---- Records for this exercise

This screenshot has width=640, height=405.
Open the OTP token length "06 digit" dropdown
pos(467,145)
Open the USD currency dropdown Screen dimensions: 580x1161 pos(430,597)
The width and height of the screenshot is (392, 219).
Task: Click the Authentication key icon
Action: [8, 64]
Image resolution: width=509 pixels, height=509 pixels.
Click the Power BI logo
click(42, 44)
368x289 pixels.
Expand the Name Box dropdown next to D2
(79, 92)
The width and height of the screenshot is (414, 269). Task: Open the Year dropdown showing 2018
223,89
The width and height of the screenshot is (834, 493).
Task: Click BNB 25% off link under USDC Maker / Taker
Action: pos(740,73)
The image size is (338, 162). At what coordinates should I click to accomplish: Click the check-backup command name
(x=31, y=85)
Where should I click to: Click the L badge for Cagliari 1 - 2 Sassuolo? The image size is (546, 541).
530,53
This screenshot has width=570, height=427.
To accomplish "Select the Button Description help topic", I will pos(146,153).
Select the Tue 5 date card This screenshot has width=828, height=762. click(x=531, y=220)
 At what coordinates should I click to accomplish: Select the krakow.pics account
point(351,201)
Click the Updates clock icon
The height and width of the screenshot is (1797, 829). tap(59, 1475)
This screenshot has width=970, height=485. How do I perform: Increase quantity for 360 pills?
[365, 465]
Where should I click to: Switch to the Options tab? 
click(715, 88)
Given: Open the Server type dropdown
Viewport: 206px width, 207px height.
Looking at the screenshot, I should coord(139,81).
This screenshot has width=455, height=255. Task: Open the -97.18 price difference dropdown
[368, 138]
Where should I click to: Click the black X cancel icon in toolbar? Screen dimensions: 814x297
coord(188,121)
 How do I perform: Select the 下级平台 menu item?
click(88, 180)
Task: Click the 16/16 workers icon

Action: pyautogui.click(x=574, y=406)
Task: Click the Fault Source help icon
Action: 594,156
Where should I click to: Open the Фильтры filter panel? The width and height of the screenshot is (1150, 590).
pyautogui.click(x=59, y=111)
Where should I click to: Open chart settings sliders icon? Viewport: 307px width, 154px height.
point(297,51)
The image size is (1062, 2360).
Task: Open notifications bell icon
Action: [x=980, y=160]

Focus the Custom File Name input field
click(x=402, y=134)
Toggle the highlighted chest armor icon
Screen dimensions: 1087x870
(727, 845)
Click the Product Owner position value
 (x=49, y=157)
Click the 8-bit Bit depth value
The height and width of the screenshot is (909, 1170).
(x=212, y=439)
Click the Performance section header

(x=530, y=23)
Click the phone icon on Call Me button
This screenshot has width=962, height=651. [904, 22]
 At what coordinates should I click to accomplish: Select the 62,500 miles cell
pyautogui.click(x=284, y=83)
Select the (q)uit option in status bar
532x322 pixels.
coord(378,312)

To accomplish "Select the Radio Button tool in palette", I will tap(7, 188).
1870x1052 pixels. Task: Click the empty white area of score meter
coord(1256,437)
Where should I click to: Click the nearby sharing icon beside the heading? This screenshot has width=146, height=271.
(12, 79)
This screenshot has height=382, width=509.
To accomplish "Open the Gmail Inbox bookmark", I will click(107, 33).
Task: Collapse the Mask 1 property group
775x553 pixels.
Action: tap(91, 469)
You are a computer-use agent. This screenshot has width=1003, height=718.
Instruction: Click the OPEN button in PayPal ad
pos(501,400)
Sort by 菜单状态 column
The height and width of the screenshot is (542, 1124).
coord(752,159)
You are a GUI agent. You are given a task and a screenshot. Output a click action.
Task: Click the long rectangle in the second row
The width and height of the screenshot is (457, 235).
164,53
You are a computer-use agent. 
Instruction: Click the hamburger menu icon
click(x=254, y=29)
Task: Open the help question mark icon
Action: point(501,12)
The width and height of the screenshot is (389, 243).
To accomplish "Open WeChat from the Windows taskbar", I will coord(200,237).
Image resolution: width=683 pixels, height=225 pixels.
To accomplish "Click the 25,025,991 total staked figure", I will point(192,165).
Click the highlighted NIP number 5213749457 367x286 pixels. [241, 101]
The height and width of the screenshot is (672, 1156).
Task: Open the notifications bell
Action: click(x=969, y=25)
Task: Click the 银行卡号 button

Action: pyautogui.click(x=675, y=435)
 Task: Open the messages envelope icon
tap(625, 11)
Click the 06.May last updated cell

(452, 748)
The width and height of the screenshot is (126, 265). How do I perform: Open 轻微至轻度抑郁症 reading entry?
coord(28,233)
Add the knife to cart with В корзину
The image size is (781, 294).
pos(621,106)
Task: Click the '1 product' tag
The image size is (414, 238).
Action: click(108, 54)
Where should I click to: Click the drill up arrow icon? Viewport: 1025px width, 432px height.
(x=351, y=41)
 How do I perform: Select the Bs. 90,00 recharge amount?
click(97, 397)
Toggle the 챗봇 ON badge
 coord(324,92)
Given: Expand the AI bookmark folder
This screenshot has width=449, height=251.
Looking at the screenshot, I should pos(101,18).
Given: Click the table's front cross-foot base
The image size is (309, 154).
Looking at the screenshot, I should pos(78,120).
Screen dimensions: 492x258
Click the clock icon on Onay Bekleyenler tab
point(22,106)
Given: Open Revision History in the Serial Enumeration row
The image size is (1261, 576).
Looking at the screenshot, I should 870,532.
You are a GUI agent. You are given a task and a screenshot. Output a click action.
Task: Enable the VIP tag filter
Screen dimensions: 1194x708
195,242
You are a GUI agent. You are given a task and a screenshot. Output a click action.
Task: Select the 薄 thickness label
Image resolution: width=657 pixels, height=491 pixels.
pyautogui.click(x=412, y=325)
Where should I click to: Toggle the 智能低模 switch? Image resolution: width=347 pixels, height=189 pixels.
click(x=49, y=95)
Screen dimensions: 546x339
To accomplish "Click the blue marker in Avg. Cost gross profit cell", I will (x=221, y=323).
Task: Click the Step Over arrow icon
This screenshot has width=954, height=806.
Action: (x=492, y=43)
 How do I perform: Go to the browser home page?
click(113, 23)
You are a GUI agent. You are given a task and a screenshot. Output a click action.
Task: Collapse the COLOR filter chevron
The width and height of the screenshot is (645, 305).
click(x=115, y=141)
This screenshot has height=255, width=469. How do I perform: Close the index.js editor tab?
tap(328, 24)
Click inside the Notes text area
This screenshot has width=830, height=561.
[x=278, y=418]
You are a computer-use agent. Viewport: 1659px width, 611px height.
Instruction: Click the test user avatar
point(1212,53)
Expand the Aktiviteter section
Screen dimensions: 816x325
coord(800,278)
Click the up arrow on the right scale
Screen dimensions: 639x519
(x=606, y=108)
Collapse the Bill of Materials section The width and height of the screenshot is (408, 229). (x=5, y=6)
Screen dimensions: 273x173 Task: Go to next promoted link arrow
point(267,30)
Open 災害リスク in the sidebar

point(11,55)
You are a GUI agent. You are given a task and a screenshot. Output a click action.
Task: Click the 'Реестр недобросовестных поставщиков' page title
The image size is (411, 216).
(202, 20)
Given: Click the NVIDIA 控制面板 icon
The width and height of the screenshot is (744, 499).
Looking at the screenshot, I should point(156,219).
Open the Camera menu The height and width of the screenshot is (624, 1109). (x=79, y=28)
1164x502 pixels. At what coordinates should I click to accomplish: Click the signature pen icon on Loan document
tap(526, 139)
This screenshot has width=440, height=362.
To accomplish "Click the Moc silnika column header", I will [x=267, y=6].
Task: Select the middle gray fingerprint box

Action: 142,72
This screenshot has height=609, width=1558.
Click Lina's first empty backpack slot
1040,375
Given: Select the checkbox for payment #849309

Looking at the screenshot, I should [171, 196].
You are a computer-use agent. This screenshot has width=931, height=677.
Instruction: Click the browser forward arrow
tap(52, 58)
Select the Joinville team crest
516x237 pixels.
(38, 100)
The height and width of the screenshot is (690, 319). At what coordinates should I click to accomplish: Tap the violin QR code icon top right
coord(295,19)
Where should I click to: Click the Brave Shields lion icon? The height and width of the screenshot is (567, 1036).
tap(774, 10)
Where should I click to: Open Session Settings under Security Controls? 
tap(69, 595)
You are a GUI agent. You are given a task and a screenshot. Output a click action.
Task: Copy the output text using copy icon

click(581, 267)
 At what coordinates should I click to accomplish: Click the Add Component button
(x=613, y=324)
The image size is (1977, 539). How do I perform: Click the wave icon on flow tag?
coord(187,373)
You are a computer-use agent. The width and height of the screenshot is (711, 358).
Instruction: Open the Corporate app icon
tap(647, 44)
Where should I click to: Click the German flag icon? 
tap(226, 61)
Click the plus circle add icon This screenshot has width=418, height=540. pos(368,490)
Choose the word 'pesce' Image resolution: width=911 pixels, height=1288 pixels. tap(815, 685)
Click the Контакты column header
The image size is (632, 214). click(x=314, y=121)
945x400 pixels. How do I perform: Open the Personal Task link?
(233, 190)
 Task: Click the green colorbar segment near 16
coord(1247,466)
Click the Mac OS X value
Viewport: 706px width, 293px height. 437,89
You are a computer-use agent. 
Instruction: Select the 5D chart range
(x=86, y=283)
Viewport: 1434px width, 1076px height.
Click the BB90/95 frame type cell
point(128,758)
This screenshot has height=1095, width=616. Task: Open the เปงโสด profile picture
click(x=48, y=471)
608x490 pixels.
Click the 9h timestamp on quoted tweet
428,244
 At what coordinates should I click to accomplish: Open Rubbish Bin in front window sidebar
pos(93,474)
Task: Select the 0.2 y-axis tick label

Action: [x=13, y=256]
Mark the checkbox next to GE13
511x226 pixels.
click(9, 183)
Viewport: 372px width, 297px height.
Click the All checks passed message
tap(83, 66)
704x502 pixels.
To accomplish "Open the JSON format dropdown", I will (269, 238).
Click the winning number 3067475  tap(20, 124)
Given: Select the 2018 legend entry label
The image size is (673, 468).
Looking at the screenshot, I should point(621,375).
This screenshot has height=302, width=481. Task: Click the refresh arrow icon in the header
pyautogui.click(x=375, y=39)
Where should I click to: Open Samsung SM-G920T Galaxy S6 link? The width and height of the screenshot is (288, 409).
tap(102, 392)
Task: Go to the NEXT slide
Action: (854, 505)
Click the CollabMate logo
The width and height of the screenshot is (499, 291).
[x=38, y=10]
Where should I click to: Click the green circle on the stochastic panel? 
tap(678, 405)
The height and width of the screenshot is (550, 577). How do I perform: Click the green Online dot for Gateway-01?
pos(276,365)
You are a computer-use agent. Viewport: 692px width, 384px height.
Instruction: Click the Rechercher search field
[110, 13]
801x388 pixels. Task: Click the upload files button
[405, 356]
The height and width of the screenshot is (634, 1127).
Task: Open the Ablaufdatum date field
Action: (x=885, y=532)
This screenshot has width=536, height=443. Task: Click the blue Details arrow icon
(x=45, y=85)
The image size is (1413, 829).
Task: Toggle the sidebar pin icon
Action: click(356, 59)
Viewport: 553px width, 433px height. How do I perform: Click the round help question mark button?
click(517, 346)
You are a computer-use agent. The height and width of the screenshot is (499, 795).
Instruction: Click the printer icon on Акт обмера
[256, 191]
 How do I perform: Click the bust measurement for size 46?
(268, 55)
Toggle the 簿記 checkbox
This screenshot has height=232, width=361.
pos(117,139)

--------

Task description —
Once you have counted every line above that contains the string "Collapse", give that number and nothing more.

Solution to this problem —
3